Savers are useless non-contributors. Not that there's anything wrong with saving, but economies of scale don't depend on it, and so there's no economic justification to encourage it.


You cannot be more wrong. Saving is simply deferred spending. It's spending later vs. spending now. You could argue that incentivizing spending over saving is transferring prosperity from the future to the present. In the end it's a zero sum.

More than that.  Saving is required for capital formation.  Many enterprises and much innovation depends upon capital formation.  Without capital formation it is much closer to net zero-sum.  With capital formation, it is more like win-win than it is without it.

Yup. http://en.wikipedia.org/wiki/Savings_identity

The caveat is that not all investment is actually useful investment. For example, building up inventory of unsold goods is considered investment in accounting terms, even though the goods may not be wanted and may never be sold.

That said, you do need savings for there to be (good) investment.
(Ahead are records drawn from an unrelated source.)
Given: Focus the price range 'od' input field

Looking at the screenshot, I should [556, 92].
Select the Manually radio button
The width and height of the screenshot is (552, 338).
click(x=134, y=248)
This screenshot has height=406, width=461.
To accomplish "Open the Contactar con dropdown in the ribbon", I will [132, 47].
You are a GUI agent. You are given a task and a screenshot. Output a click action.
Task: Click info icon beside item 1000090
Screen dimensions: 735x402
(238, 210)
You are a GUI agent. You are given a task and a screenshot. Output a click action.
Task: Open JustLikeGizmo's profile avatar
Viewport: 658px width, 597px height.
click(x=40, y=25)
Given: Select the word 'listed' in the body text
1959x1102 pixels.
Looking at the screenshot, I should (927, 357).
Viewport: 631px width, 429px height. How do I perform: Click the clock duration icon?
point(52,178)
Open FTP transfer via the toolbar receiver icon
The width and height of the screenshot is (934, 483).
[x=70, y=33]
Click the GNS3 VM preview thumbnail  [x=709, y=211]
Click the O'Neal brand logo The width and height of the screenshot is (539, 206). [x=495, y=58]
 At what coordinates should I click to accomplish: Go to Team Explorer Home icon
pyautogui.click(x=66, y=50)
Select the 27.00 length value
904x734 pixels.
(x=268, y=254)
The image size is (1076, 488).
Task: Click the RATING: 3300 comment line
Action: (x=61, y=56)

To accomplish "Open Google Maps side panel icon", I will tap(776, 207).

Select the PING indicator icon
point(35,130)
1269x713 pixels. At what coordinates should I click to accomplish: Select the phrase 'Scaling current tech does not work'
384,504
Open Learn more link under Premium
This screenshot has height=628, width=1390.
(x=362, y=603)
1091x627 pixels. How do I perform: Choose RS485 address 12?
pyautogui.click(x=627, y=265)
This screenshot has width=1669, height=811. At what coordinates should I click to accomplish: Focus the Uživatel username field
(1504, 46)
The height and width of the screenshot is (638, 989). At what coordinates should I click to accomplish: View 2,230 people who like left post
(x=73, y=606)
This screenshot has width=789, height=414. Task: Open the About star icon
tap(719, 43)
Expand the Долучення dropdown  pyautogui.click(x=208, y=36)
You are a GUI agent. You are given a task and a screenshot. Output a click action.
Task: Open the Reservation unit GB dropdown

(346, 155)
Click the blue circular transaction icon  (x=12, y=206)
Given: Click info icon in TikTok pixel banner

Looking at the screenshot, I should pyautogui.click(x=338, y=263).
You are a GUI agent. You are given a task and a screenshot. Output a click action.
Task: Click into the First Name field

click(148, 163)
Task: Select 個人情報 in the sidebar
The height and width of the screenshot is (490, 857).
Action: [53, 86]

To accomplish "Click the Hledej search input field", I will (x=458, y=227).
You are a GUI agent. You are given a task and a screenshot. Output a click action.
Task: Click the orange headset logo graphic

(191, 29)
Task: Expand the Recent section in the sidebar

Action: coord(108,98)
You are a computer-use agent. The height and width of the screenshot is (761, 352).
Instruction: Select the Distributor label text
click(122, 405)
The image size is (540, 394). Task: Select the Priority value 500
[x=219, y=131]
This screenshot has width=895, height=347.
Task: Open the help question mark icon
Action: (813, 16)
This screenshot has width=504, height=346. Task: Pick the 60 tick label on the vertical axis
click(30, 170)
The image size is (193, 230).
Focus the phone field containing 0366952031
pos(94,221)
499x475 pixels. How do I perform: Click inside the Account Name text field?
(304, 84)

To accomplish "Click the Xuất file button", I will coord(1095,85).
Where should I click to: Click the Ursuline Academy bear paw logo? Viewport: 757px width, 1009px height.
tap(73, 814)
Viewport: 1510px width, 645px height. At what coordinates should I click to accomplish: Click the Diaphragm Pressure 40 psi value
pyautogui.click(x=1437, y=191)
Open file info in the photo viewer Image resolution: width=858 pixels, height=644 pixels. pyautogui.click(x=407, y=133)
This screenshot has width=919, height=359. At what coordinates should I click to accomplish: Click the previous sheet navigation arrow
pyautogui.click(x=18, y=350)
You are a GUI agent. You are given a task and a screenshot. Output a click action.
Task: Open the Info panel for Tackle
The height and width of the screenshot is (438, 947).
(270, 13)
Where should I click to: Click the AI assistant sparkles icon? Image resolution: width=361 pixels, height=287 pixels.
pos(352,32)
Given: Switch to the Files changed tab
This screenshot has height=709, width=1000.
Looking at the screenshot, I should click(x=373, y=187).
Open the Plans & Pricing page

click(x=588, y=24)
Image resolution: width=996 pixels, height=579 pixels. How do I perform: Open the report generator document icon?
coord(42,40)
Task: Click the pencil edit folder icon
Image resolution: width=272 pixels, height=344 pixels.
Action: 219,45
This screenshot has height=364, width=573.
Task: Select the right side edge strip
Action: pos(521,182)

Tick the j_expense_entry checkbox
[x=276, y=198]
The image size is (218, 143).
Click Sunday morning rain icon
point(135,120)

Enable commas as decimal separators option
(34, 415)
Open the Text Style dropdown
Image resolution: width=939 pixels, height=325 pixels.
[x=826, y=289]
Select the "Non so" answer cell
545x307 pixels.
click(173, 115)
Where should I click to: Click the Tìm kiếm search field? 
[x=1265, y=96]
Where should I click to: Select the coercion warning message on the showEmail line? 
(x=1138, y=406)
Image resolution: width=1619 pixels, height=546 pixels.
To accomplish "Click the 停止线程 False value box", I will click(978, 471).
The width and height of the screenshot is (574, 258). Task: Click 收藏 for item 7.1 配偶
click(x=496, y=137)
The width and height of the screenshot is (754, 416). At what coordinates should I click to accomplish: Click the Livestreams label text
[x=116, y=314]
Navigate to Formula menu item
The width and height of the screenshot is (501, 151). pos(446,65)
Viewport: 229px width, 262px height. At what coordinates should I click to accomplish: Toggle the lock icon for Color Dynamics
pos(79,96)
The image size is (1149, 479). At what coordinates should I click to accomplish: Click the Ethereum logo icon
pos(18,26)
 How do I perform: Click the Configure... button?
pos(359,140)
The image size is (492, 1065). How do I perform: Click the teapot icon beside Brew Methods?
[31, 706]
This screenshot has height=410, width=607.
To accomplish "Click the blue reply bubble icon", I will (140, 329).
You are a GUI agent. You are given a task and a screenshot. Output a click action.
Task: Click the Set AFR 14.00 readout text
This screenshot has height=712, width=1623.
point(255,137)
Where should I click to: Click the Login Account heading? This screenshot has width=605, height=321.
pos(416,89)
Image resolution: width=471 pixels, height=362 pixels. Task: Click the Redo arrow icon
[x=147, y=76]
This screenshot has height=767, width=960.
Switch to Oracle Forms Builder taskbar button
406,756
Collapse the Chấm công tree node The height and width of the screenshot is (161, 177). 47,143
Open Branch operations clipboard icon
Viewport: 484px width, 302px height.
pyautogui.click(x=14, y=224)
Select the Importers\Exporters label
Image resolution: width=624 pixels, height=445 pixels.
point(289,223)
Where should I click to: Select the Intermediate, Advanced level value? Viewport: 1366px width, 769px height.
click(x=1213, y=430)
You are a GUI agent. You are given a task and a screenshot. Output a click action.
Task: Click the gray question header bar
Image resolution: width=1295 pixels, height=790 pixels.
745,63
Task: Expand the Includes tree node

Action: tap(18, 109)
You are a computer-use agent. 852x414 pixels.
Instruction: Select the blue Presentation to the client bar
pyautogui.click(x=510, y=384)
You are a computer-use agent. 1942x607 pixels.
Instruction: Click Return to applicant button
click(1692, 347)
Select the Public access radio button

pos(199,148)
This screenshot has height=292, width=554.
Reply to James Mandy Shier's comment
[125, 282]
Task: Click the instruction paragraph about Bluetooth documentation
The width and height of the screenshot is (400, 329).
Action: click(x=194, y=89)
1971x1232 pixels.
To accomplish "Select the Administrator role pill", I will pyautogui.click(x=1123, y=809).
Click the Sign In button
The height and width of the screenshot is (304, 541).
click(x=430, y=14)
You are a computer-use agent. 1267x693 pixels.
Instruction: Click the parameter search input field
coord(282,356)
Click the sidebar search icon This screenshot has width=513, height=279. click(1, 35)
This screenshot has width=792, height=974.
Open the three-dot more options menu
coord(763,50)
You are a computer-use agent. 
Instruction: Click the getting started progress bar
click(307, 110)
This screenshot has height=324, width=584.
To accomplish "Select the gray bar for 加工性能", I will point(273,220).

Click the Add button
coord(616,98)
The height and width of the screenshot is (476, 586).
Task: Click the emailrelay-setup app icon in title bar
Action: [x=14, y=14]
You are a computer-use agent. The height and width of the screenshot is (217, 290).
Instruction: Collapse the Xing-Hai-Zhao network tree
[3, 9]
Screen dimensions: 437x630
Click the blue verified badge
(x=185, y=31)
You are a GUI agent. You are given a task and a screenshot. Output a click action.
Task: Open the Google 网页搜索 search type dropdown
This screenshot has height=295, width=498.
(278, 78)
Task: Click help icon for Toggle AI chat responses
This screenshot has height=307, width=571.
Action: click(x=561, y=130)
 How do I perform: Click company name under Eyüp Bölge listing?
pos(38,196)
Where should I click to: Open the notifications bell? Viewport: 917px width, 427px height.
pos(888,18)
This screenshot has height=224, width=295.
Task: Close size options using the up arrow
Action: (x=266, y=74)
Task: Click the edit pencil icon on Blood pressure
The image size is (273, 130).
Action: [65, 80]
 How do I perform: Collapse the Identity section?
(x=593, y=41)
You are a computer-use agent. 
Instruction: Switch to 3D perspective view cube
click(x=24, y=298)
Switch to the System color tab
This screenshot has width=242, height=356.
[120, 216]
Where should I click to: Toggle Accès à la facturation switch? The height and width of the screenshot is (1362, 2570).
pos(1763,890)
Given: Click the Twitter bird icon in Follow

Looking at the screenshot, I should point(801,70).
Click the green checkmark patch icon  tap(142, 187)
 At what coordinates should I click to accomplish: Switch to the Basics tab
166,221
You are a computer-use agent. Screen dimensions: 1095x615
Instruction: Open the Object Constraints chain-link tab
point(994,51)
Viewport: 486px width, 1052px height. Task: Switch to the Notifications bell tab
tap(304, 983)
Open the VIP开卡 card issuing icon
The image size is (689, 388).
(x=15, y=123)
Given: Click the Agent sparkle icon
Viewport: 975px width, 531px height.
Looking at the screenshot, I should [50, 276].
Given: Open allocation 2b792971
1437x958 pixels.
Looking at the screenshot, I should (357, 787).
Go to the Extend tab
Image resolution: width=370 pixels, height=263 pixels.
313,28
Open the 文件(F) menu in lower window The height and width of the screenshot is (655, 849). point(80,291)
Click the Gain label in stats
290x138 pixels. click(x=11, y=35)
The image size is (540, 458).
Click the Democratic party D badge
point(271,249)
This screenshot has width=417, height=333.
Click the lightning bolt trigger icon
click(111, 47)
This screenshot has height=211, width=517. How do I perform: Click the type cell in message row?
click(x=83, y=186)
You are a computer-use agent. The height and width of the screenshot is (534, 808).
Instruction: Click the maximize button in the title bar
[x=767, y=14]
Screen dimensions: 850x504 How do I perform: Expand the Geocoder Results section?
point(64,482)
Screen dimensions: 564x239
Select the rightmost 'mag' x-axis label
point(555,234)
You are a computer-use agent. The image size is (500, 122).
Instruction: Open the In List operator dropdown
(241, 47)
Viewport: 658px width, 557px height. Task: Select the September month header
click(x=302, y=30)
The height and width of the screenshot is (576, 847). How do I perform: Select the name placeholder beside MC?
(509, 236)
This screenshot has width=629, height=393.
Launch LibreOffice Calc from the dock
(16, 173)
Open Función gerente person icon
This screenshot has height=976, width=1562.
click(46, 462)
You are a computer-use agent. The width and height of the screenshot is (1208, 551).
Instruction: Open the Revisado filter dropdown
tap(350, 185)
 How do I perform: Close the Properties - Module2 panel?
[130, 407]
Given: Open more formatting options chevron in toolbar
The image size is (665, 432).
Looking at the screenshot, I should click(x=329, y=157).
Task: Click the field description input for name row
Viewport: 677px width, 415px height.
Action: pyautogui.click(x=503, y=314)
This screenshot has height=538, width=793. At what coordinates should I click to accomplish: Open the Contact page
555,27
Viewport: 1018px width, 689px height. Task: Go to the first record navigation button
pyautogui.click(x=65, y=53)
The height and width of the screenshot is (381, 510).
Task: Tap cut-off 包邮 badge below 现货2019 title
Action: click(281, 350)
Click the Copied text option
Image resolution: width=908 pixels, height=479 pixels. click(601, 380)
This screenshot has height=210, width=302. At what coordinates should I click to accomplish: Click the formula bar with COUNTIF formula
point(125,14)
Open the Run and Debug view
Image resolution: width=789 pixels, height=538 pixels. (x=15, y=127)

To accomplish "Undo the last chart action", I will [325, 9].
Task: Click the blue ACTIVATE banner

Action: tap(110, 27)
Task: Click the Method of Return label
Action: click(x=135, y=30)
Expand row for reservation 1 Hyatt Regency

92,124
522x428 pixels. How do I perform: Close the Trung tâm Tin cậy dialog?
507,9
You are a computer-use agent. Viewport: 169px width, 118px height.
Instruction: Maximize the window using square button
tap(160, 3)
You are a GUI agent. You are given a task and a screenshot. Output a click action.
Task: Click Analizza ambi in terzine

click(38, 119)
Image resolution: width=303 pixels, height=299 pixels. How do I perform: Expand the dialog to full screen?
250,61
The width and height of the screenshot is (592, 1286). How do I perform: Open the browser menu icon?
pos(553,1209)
Guys I'm not claiming that saving is unimportant. I'm talking about savings in the form of unspent currency. I was responding to hbadger's claim that inflation punishes savers. There are plenty of appreciable saving/investment vehicles that will result in greater long term yields. Incentivizing saving in the currency itself, however, will only serve to kill its velocity. Economies of scale require a currency that moves.

I hate to bring fiat into the argument, but despite all it's problems the U.S. dollar does a great job at supporting large-scale economies. Even with a 2.5% - 4% annual inflation (definitely not "saver friendly"), capital formation does not seem to be a problem. Go figure.

It's not a claim, it's a fact. If you make people lose money you are punishing them. And since you don't have the monopoly of violence, you have no power over them and people will simply use a coin that suits them better as a store of value. Individual savers will never care about creating artificial incentives for their economy, let alone a foreign or global economy. Only politicians care about that, because it lets them deliver better looking economic growth indicators which will help them with their propaganda.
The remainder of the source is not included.